Le candidat du Parti libéral, Salvador Nasralla, a réussi ce vendredi à combler l'écart avec Nasry « Tito » Asfura, candidat du Parti national et candidat politiquement soutenu par le président américain Donald Trump, dans le décompte serré des voix des élections honduriennes du 30 novembre.
Selon les données du Conseil national électoral (CNE), avec 99,85% des procès-verbaux traités, l'écart entre les deux candidats s'est réduit : Asfura mène désormais par seulement 20 003 voix, après avoir eu un avantage de plus de 40 000 les jours précédents. Dès 21h00 À 13h00 heure locale (03h00 GMT samedi), Asfura a obtenu 1.341.766 voix (40,24%), tandis que Nasralla a obtenu 1.321.763 voix (39,64%).
Ce changement intervient au deuxième jour de l'examen spécial de 2.792 procès-verbaux enregistrés avec des incohérences, un processus qui aurait dû commencer le 13 décembre mais qui a souffert de retards dus à des obstacles administratifs, au manque d'accréditations des partis aux tables et aux tâches technologiques en attente dans le système de dépouillement, comme l'a admis la CNE.
En troisième position se trouve Rixi Moncada, candidate de Libertad y Refoundación (Libre), qui avec 19,12% des voix (637.765) a demandé l'annulation de l'élection. Dans cette course, les Honduriens ont élu celui qui assumera la présidence à partir du 27 janvier 2026, date à laquelle se termine le mandat du président du Honduras, Xiomara Castro.
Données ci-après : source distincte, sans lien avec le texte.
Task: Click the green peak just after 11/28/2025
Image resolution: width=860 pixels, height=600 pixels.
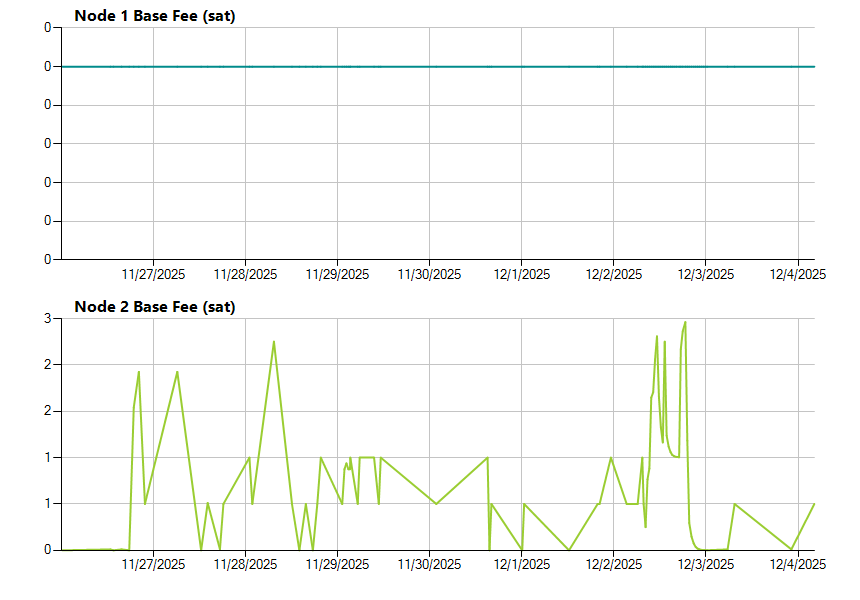Action: click(x=274, y=342)
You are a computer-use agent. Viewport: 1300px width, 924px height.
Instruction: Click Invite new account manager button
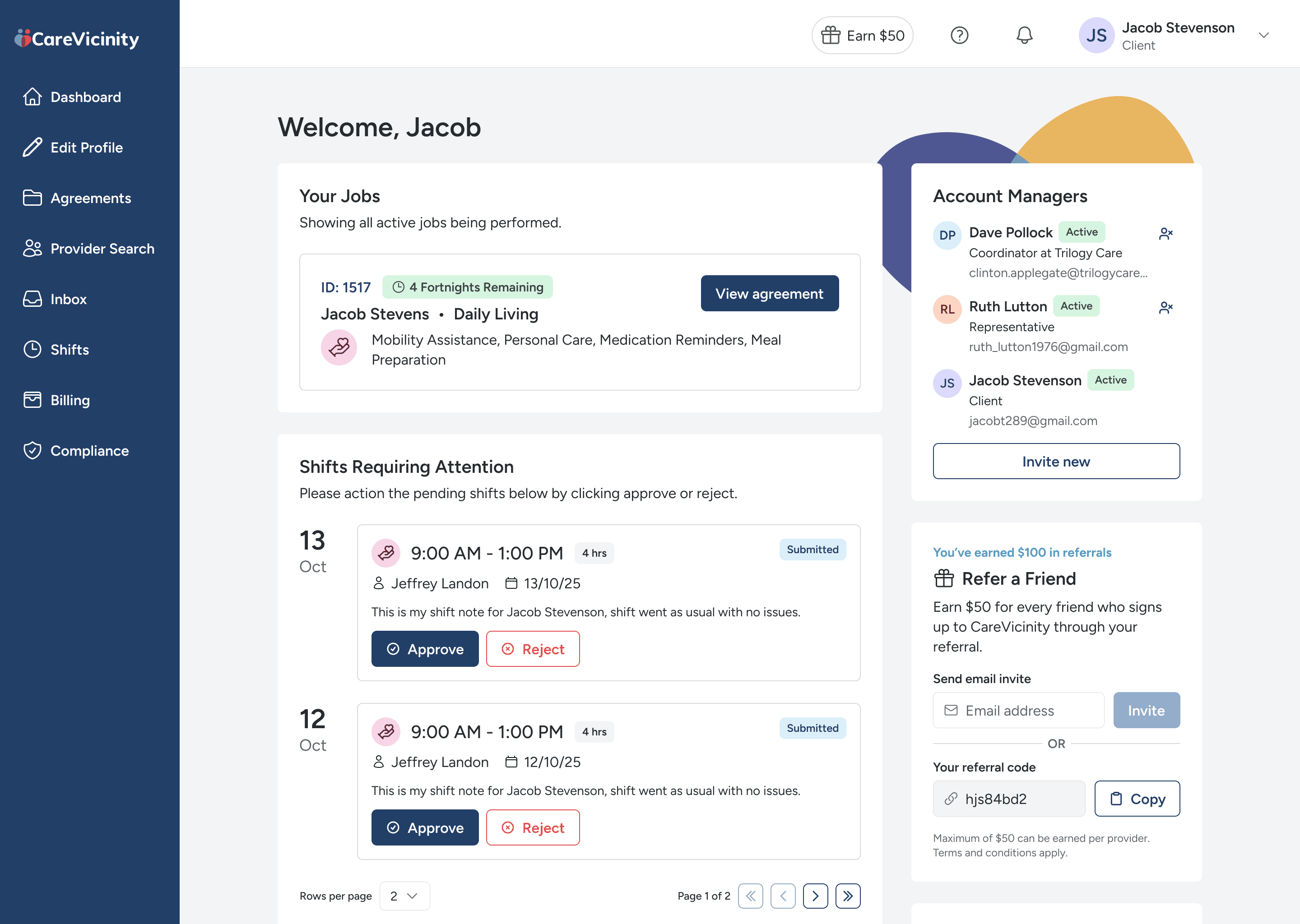click(x=1056, y=462)
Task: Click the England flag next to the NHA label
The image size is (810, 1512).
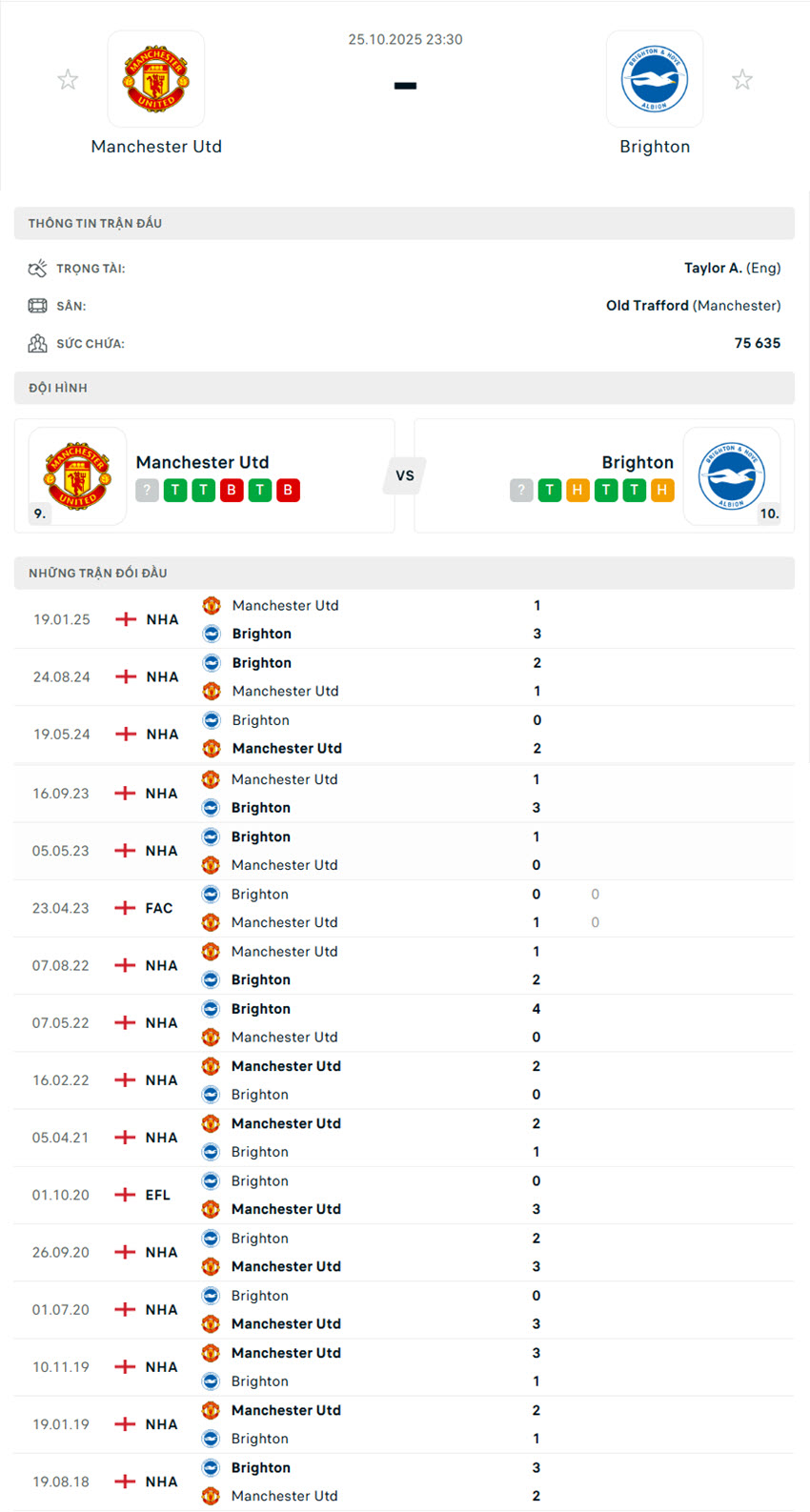Action: [x=124, y=619]
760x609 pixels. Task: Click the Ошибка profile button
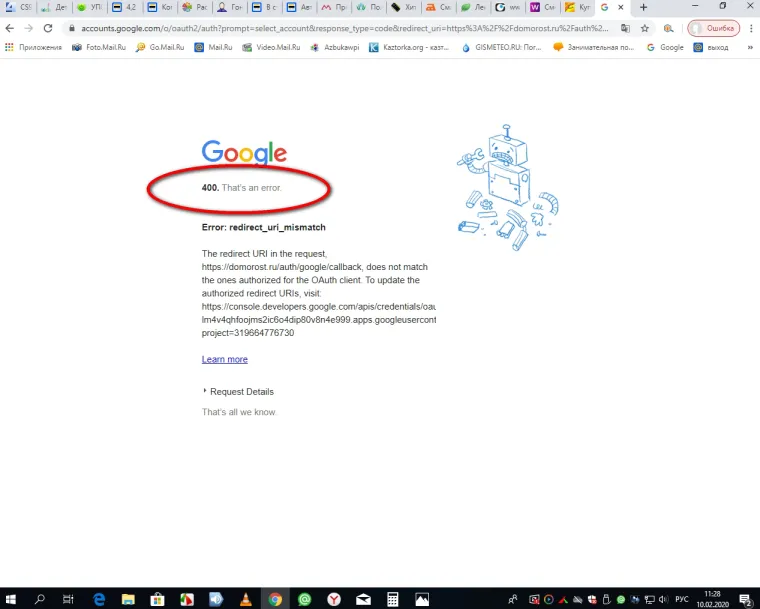713,28
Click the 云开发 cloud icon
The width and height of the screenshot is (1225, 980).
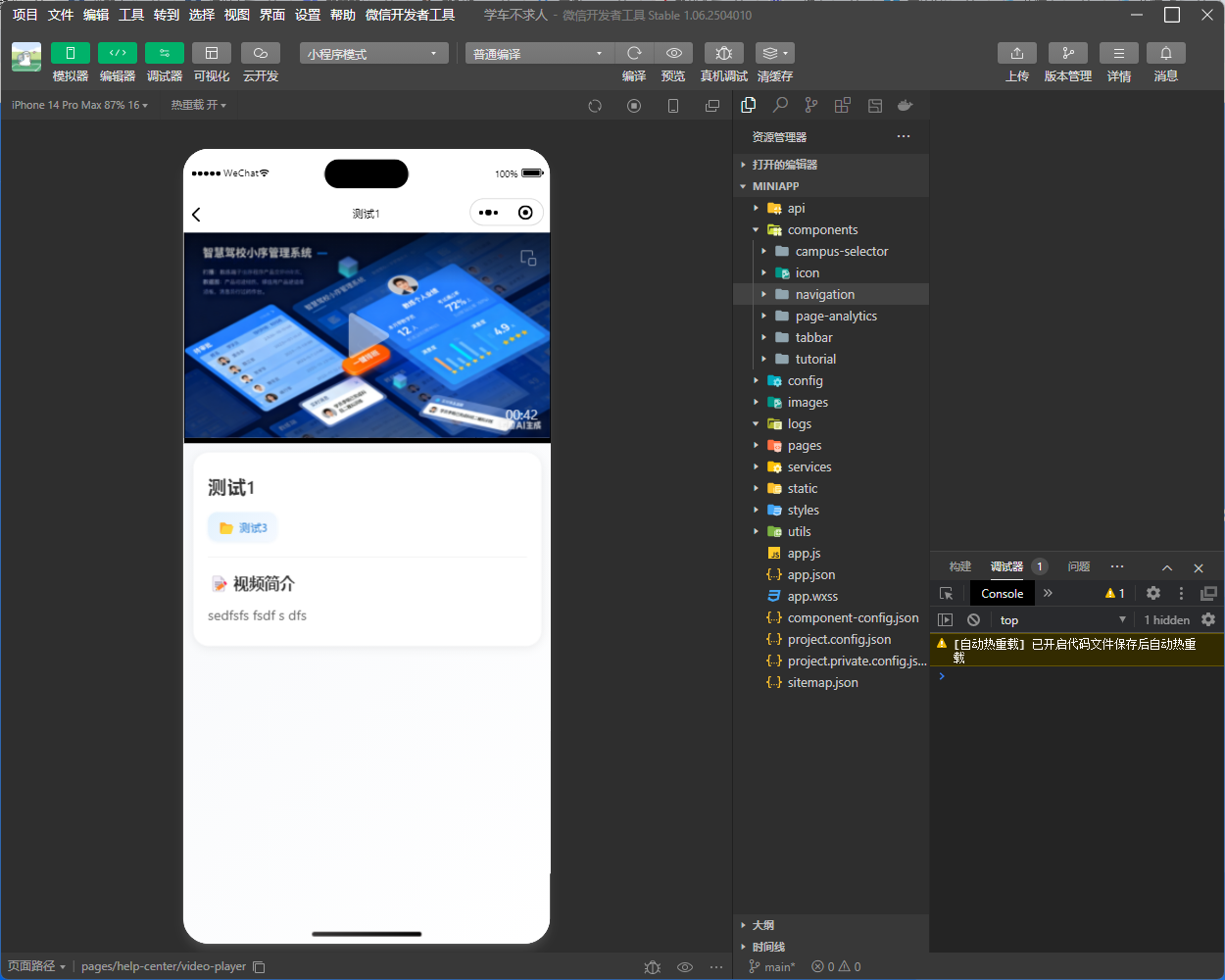click(x=261, y=53)
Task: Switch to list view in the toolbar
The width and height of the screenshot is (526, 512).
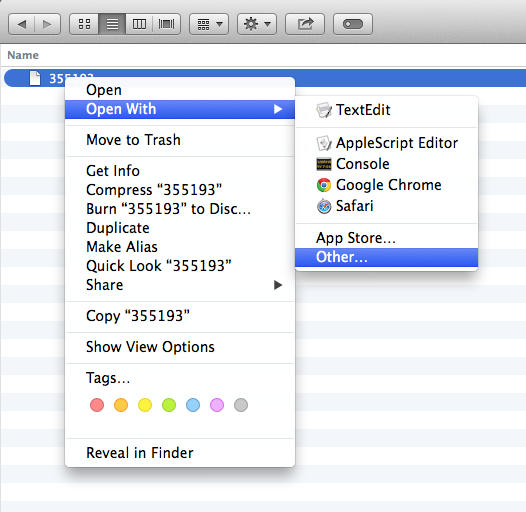Action: 112,24
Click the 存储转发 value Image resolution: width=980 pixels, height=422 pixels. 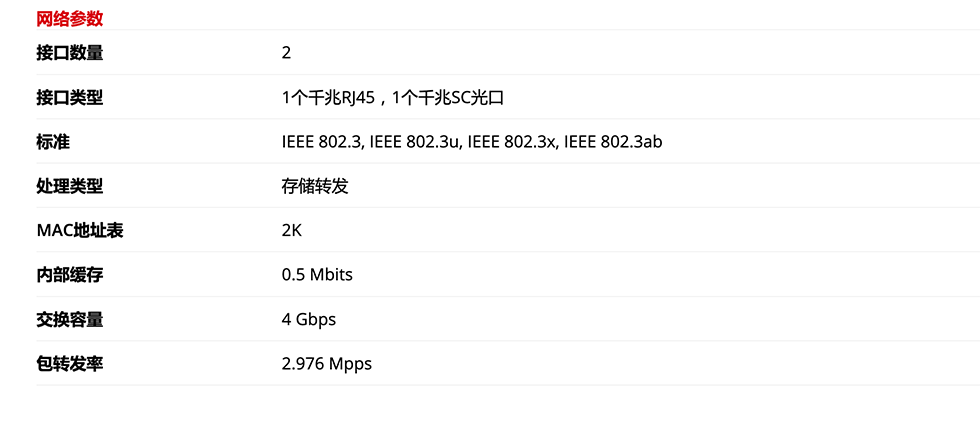click(315, 186)
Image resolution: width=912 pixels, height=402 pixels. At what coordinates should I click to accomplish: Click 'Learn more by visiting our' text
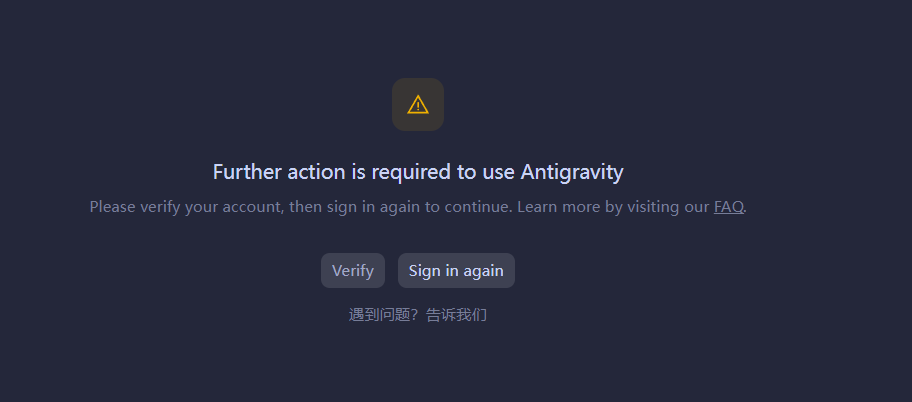613,207
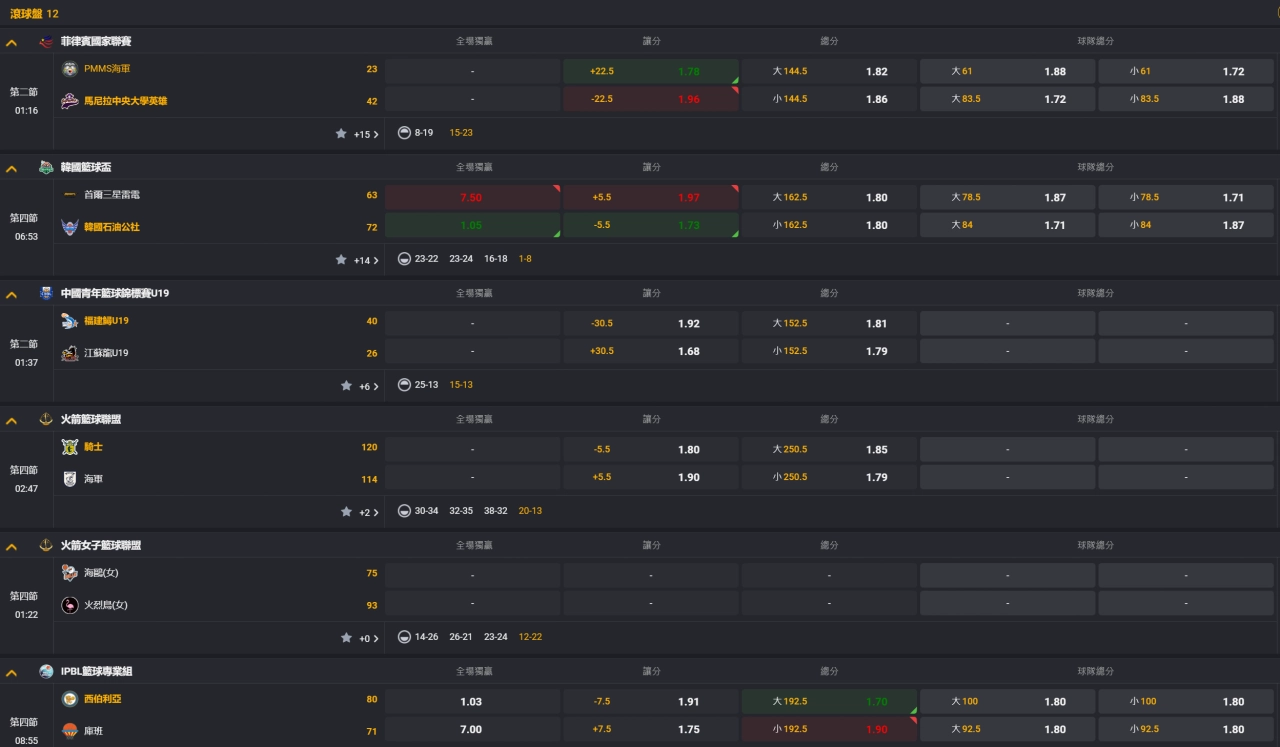
Task: Select over 250.5 total at 1.85
Action: (x=828, y=449)
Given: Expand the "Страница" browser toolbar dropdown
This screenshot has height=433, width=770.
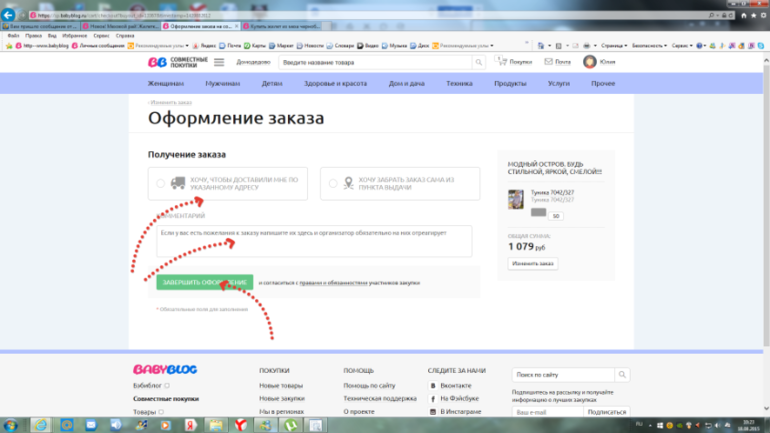Looking at the screenshot, I should click(x=611, y=46).
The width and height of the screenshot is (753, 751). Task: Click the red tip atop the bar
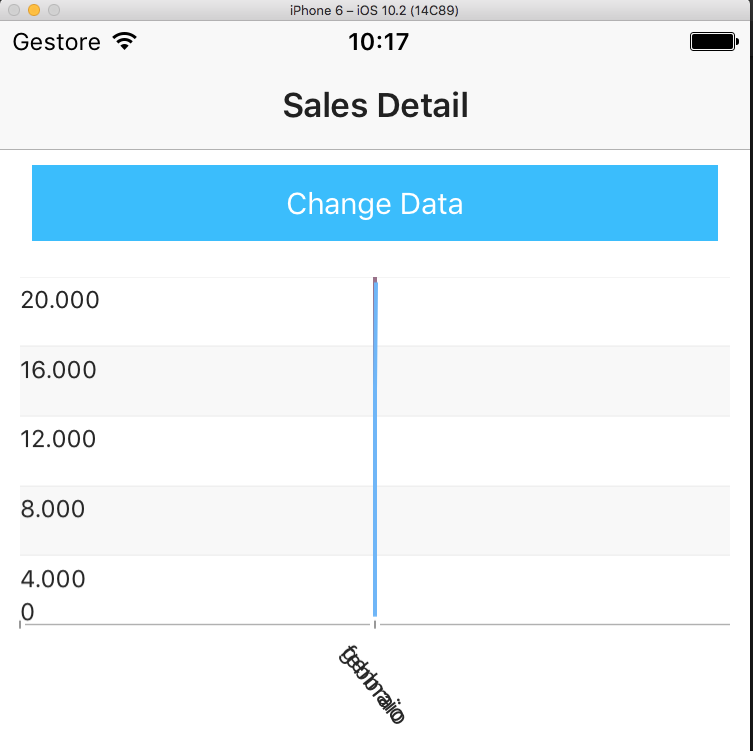[x=375, y=279]
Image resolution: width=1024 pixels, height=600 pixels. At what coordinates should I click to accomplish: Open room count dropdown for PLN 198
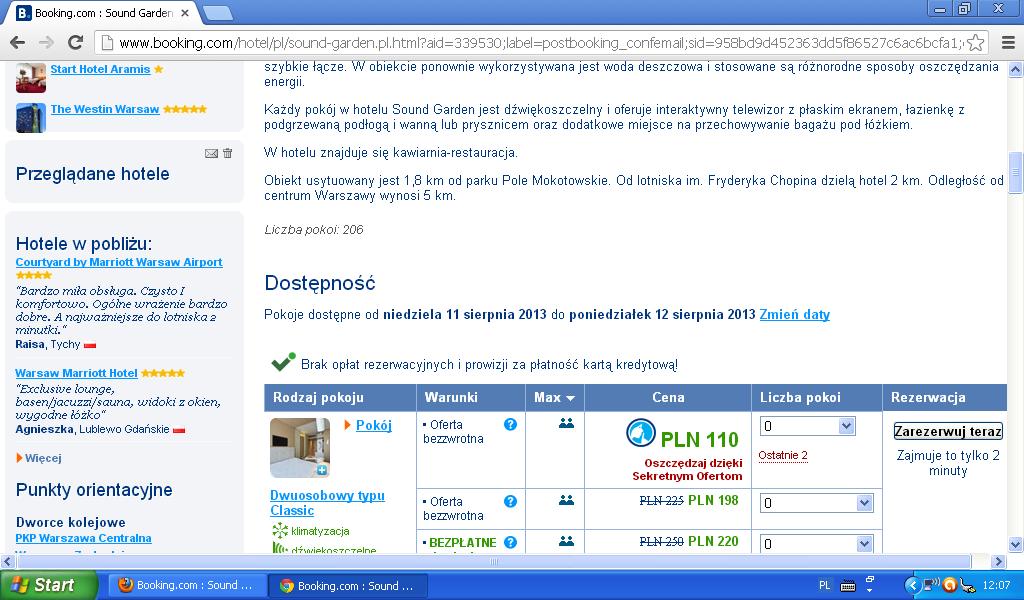[816, 503]
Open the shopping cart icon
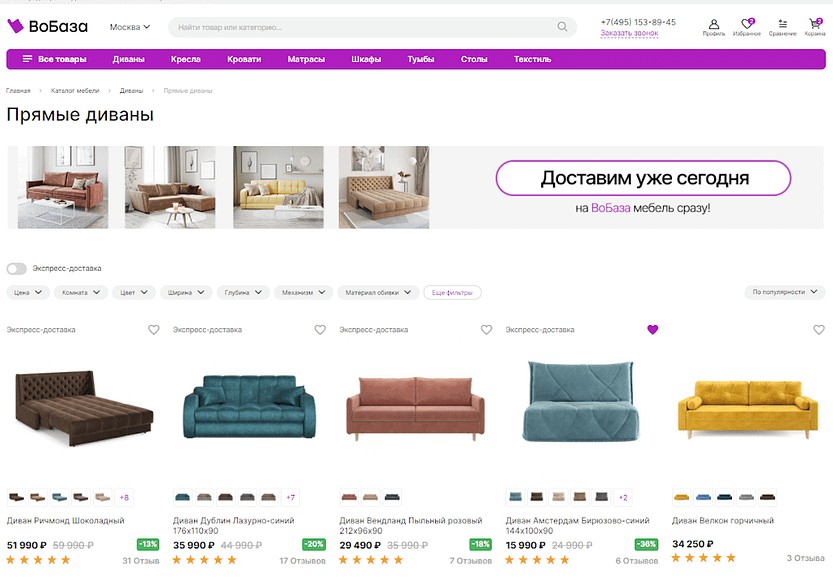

Dans un immense entrepôt de Tegucigalpa, des centaines de personnes travaillent depuis vendredi à la révision manuelle des votes qui définiront le nouveau président hondurien. Le site, de taille comparable à deux terrains de basket-ball, abrite des responsables de la CNE et des représentants des partis politiques, qui inspectent minutieusement chaque bulletin de vote selon de strictes mesures de sécurité et, suivant un protocole similaire à celui d'une analyse médico-légale, utilisent des gants en latex pour manipuler le matériel.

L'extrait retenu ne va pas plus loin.